The Accelerator

The Laboratory hosts CEBAF (Continuous Electron Beams Accelerator Facility) a 4 GeV electron beam accelerator, with a maximum current of 200$\mu$A. This accelerator delivers it's beam into 3 experimental Halls, as shown in Figures 2.1 and 2.2.

  

Figure 2.1: Upper view of the accelerator and Halls

  

Figure 2.2: Schematics 3D view of CEBAF

The unique capability of CEBAF, is it's ability to deliver a quasi-continuous electron beam. At similar luminosities, a continuous beam gives better results than a pulsed beam, because as the events are more spaced temporally, the detector is less affected by intrinsic dead times.

Another interesting feature is that the three Halls can get a different beam energy at the same time, by selecting electrons that have made one, two, or up to five revolutions in the accelerator (Figure 2.2), gaining 800 MeV per revolution.

The energy beam that CEBAF is providing (up to 6 GeV) is called 'intermediate' because it stands between low energy machines (like the heavy ions accelerator, GANIL in France 20 to 100 MeV/nucleon) and high energy machines (LEP 200 delivering hundreds of GeV).

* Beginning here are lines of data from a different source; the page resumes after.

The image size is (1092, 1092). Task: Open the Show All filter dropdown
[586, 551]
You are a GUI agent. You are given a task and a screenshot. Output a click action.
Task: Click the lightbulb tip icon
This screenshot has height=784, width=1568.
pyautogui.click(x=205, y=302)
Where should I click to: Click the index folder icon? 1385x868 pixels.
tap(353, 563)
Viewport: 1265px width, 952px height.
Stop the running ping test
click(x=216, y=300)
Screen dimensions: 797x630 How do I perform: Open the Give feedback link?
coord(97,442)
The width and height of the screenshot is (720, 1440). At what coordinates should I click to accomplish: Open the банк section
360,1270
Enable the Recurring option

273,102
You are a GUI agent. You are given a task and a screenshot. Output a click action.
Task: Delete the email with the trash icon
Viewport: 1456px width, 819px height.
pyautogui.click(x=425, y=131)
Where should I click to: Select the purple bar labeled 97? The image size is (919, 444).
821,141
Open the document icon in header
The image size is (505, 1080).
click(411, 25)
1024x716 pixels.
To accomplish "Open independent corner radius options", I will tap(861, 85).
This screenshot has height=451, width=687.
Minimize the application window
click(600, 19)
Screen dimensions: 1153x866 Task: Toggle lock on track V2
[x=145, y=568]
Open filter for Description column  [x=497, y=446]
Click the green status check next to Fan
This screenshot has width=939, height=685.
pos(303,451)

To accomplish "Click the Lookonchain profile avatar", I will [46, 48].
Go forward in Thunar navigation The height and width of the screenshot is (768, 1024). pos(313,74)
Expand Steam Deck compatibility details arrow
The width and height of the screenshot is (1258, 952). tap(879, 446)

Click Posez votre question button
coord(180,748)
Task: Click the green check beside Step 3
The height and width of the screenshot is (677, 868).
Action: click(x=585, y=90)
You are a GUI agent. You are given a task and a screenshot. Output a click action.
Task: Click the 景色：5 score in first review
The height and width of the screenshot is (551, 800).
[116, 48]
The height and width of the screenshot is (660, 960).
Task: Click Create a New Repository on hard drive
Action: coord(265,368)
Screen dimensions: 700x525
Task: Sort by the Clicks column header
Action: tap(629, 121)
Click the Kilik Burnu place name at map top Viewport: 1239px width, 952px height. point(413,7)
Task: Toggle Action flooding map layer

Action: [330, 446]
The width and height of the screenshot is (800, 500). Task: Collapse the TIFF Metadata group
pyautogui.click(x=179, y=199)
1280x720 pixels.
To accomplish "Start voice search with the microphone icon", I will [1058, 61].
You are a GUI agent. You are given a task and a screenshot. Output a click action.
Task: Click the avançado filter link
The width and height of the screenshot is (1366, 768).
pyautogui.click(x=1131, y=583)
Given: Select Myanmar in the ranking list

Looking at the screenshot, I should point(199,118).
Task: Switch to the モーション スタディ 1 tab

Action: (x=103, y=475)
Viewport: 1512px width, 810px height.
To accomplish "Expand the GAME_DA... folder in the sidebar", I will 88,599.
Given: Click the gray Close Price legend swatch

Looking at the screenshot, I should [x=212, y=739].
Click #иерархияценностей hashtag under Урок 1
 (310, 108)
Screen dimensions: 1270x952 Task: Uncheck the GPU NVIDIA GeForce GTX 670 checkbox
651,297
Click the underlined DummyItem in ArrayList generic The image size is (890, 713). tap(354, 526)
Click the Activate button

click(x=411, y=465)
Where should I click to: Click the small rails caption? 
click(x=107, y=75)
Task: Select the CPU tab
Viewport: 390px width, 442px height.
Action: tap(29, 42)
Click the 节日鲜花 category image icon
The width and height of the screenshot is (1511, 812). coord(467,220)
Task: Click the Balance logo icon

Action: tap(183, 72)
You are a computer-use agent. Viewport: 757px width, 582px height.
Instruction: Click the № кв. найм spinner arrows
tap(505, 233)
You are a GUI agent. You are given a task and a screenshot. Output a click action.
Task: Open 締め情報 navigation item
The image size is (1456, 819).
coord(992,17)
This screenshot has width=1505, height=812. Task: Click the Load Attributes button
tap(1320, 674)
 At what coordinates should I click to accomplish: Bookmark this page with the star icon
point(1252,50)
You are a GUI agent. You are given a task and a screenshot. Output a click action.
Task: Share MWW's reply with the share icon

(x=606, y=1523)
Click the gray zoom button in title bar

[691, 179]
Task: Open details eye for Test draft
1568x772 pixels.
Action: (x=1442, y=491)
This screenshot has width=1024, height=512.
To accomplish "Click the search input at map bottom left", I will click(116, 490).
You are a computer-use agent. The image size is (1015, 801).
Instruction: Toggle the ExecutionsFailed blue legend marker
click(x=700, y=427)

This level of energy is particularly interesting because neither the low energy models, that assume nucleons as being elementary particles (quarks are strictly confined inside the nucleons), nor the high energy models (free quarks soup) are valid. We are between these two regimes and the theories that try to modelize this world (non perturbative QCD) are still under heavy development.

The electron, a point-like electro-magnetic probe, is very well adapted to make accurate measurements inside the nucleus at this intermediate energy.

The Halls

The three different Halls of Jefferson Lab contain detectors with different characteristics, allowing a vast range of experiments.

Hall A (Figure 2.3) hosts two high-resolution magnetic spectrometers, one more specifically designed for electrons, the other one for hadrons. These detectors are made to make very precise measurements (momentum resolution 10^-4) but this good resolution is achieved by restricting the solid angle coverage. The acceptance is within a window of 7.8 msr and 10% in $\Delta p / p$ [11]. This apparatus is well adapted for (e,e') and (e,e'p) experiments on light nuclei, and also for nucleon form factor experiments.

  

Figure 2.3: Exploded view of the Hall A

Hall C (Figure 2.4) hosts the High Momentum Spectrometer (HMS) and the Short Orbit Spectrometer (SOS). The resolution in momentum is lower than in Hall A (5.10^-4 for HMS and 2.10^-3 for the SOS) but the acceptance higher (respectively 18% and 40% in $\Delta p / p$). The HMS spectrometer has been made to detect high momentum particles (up to 6 GeV/c protons). It also detects scattered electrons, fixing the kinematic in (e,e'X) experiments. The SOS is shorter and limited at 1 GeV/c, it has been designed to detect low energy secondary particles as $\pi$ and K, that have a short life time and could decay before being detected by a longer arm [11]. Some other dedicated devices are installed in the Hall. The HNSS (Hypernuclear Spectrometer System) designed for hypernuclei studies, will detect small angles electrons and kaons. Finally, the G0 spectrometer is used to measure the weak form factor of polarized proton.

  

Figure 2.4: Exploded view of the Hall C

We will talk more about the CLAS detector in Hall B (Figure 2.5) in 2.2.²

  

Figure 2.5: Exploded view of the Hall B

Footnotes

...HREF="node7.html#sec:CLAS">2.2.²

Figures are not to scale, Hall B is the smallest Hall, with a diameter of about 30 m compared to a diameter of roughly 50 m of Hall A or C.